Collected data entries
***

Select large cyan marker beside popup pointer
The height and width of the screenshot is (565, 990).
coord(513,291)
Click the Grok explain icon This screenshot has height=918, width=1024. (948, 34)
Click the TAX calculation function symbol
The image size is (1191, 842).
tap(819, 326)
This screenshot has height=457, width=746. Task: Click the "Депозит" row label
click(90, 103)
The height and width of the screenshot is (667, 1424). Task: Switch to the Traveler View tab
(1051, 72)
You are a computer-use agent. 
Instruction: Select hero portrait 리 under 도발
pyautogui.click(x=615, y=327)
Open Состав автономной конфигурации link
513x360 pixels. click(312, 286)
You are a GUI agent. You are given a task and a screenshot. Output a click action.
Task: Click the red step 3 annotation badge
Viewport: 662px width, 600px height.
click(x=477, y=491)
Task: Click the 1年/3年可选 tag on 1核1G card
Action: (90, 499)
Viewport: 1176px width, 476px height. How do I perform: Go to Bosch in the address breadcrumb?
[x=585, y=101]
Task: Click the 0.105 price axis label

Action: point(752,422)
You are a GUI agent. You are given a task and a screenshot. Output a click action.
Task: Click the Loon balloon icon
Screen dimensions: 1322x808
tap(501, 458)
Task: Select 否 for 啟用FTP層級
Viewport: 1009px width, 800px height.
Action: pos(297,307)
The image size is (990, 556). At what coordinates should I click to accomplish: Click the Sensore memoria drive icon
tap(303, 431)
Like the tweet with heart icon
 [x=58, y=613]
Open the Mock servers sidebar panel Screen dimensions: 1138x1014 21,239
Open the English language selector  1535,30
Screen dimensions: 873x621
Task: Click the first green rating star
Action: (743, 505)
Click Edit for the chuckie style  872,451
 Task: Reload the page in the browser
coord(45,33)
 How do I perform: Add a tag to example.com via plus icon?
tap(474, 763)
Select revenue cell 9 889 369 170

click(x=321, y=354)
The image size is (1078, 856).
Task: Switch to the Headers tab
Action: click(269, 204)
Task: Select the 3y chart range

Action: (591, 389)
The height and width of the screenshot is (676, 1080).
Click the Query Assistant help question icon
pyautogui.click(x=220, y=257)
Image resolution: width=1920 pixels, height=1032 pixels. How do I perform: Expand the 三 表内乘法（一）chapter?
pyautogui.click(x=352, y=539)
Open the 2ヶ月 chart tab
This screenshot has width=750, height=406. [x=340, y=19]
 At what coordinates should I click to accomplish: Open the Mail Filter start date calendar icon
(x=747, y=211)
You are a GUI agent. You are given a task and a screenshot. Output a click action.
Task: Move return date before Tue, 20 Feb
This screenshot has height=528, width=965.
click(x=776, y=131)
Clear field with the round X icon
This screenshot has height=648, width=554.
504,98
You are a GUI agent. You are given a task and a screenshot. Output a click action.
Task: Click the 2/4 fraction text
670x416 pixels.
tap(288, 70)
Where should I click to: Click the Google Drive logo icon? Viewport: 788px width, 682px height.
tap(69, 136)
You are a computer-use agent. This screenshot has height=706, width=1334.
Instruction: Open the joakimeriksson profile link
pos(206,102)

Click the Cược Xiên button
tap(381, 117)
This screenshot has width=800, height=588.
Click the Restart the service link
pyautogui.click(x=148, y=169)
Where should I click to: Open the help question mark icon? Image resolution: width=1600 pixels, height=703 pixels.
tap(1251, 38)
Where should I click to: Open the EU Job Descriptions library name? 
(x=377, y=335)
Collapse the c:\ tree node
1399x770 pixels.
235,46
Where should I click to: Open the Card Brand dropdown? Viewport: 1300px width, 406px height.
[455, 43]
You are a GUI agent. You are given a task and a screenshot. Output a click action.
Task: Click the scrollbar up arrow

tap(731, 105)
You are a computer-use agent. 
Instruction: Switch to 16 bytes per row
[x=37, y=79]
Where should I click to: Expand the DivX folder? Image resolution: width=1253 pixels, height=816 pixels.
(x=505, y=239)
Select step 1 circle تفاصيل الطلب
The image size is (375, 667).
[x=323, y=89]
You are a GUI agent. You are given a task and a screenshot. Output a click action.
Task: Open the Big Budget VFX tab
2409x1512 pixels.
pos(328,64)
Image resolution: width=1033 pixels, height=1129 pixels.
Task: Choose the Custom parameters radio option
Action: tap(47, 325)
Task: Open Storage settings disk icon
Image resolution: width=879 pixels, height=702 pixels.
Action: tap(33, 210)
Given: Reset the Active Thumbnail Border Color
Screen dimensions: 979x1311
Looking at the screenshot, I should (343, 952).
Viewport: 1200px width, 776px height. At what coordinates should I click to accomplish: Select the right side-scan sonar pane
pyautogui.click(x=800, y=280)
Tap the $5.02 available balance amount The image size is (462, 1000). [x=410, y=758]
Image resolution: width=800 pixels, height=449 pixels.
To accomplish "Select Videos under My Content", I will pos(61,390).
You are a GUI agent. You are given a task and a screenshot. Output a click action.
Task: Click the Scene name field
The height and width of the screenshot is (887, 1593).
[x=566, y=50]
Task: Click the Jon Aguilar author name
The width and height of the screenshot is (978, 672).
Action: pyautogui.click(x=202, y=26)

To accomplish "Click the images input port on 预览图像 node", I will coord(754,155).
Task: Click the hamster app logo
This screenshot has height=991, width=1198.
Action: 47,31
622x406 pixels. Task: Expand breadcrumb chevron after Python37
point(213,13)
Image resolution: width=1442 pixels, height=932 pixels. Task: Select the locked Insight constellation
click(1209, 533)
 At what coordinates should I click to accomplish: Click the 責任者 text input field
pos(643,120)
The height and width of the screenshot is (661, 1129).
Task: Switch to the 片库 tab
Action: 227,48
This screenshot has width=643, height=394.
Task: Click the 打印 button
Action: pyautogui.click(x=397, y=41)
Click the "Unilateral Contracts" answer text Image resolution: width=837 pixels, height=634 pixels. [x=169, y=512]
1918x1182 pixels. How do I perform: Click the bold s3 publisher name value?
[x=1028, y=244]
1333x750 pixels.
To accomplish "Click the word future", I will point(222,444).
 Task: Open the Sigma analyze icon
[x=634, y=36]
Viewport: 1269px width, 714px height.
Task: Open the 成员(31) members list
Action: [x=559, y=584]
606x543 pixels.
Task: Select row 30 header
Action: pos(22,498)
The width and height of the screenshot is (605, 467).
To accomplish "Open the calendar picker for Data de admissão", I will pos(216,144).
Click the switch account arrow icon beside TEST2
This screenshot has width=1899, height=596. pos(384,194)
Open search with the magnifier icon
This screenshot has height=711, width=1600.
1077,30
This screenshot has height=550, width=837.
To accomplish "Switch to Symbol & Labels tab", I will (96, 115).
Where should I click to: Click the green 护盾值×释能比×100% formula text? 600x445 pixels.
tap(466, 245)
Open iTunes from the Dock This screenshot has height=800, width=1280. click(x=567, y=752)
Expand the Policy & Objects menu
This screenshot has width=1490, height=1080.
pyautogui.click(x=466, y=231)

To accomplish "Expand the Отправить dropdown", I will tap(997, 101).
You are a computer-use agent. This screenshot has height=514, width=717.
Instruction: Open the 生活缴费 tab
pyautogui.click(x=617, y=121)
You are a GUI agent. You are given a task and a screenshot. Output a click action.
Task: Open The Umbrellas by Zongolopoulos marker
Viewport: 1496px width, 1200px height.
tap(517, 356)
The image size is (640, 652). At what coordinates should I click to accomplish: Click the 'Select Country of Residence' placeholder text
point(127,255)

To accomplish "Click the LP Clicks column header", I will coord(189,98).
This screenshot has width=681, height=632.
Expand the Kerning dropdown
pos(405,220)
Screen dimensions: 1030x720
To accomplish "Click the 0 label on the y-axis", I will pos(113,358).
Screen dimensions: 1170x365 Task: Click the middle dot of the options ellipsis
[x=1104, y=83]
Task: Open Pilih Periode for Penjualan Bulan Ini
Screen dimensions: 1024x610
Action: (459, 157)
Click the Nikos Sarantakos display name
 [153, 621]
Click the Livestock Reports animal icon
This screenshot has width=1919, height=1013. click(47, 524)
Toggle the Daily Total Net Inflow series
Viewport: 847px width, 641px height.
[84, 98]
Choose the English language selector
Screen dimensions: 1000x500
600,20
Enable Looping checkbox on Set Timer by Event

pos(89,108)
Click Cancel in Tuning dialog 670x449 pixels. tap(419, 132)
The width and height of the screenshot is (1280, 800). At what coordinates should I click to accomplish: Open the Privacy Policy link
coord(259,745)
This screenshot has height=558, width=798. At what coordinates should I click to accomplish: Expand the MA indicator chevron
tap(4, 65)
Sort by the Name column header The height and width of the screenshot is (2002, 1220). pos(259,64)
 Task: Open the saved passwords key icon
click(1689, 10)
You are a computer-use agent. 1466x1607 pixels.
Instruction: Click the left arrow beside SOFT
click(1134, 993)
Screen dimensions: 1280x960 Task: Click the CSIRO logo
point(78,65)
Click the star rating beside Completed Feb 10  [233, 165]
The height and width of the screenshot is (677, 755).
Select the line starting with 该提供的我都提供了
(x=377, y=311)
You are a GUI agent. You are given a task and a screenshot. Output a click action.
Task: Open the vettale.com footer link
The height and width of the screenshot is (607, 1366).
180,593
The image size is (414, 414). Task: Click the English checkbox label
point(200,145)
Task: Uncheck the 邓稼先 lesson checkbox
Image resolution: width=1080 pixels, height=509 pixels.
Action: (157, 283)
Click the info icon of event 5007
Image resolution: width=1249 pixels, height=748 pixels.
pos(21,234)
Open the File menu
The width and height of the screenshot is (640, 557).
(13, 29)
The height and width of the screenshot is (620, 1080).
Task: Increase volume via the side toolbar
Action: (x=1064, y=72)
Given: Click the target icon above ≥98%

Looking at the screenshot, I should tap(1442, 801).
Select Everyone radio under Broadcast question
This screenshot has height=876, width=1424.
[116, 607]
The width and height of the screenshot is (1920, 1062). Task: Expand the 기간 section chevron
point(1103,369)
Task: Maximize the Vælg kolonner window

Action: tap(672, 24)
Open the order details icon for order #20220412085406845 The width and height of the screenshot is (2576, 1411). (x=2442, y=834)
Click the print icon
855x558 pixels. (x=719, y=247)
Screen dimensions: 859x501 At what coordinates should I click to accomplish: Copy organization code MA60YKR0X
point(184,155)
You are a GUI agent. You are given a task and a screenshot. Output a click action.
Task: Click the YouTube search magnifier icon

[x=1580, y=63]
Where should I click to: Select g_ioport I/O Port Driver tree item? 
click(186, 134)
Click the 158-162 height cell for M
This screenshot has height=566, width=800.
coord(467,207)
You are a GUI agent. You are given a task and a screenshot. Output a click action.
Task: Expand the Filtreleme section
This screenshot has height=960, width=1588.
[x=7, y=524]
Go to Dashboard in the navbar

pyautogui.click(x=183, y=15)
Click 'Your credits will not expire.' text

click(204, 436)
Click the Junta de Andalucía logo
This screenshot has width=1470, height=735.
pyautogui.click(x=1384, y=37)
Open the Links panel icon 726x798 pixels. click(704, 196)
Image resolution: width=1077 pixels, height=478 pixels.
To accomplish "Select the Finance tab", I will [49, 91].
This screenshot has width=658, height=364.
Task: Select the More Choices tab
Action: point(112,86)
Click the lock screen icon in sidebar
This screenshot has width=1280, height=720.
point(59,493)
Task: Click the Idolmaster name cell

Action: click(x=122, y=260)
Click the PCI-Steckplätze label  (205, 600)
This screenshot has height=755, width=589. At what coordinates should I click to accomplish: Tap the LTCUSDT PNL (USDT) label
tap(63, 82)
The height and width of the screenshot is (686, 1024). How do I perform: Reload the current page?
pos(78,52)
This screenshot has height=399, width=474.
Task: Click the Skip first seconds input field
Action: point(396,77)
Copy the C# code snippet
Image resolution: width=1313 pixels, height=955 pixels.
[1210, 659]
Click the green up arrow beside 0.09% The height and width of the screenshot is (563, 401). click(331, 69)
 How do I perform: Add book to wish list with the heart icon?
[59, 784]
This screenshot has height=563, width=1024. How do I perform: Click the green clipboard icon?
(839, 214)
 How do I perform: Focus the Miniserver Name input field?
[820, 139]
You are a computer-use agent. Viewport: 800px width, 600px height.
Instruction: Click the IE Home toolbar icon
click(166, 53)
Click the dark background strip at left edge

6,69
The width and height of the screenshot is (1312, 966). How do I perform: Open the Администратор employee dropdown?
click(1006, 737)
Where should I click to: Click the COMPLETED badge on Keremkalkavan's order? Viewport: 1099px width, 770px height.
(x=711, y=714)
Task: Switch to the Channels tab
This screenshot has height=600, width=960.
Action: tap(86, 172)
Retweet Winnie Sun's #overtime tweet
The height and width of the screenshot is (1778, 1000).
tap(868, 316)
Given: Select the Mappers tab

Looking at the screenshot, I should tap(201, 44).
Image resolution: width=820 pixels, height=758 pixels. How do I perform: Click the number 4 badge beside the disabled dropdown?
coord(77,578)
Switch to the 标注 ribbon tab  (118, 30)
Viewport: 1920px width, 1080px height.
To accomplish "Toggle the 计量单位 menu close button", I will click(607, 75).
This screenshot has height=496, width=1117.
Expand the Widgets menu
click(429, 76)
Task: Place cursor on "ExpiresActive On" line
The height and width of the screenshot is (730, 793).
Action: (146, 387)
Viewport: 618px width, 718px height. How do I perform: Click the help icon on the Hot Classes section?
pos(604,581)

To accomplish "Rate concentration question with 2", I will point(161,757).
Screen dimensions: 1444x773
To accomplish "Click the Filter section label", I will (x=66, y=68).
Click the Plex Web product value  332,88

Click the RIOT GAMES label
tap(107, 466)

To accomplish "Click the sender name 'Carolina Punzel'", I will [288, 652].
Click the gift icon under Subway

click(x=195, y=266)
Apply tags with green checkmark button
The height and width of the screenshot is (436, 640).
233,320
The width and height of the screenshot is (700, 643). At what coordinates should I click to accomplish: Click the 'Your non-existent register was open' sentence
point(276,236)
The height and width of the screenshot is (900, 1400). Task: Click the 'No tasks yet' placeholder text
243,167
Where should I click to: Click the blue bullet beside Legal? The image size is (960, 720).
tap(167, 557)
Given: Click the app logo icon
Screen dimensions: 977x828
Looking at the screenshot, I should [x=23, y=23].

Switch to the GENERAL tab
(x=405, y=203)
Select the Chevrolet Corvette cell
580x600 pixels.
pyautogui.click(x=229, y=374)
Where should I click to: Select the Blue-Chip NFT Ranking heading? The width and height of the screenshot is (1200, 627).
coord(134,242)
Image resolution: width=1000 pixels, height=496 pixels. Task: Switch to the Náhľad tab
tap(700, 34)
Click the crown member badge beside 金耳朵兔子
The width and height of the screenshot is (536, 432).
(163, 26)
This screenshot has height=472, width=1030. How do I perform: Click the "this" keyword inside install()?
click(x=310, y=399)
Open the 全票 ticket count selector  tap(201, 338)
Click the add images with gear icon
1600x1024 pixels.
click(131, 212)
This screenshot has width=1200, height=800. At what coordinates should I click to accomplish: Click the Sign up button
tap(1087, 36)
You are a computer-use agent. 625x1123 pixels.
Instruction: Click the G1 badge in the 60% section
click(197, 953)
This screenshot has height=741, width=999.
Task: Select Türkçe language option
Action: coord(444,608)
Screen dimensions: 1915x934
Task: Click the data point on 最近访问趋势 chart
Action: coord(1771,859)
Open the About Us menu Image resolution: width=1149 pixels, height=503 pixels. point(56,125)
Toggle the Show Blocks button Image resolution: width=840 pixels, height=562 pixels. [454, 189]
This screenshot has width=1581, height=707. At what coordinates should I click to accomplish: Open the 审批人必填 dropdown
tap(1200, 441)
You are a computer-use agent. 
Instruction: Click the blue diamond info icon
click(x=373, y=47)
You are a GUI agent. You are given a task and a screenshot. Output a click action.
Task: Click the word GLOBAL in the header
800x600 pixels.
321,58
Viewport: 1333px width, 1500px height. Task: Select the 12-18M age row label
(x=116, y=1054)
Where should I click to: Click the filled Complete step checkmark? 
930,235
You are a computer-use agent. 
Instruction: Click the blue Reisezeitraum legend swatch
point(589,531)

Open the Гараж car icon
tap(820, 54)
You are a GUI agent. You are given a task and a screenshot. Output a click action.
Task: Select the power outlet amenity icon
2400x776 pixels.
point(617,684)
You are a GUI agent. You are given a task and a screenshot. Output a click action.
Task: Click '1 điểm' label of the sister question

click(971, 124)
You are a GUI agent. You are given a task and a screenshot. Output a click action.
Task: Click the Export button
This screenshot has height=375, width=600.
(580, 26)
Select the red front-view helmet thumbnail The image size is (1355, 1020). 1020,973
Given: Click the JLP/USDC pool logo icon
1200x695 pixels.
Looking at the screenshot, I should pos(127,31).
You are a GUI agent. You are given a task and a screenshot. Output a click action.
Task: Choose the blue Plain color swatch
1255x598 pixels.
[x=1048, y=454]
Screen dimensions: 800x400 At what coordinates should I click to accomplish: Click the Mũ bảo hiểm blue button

***

Lines to set down from above: the line with "The image size is (640, 652).", the line with "Click the star", and every line between, each exactly as written.

Answer:
The image size is (640, 652). At what coordinates should I click to accomplish: Click the 'Select Country of Residence' placeholder text
point(127,255)

To accomplish "Click the LP Clicks column header", I will coord(189,98).
This screenshot has width=681, height=632.
Expand the Kerning dropdown
pos(405,220)
Screen dimensions: 1030x720
To accomplish "Click the 0 label on the y-axis", I will pos(113,358).
Screen dimensions: 1170x365 Task: Click the middle dot of the options ellipsis
[x=1104, y=83]
Task: Open Pilih Periode for Penjualan Bulan Ini
Screen dimensions: 1024x610
Action: (459, 157)
Click the Nikos Sarantakos display name
 [153, 621]
Click the Livestock Reports animal icon
This screenshot has width=1919, height=1013. click(47, 524)
Toggle the Daily Total Net Inflow series
Viewport: 847px width, 641px height.
[84, 98]
Choose the English language selector
Screen dimensions: 1000x500
600,20
Enable Looping checkbox on Set Timer by Event

pos(89,108)
Click Cancel in Tuning dialog 670x449 pixels. tap(419, 132)
The width and height of the screenshot is (1280, 800). At what coordinates should I click to accomplish: Open the Privacy Policy link
coord(259,745)
This screenshot has height=558, width=798. At what coordinates should I click to accomplish: Expand the MA indicator chevron
tap(4, 65)
Sort by the Name column header The height and width of the screenshot is (2002, 1220). pos(259,64)
 Task: Open the saved passwords key icon
click(1689, 10)
You are a computer-use agent. 1466x1607 pixels.
Instruction: Click the left arrow beside SOFT
click(1134, 993)
Screen dimensions: 1280x960 Task: Click the CSIRO logo
point(78,65)
Click the star rating beside Completed Feb 10  [233, 165]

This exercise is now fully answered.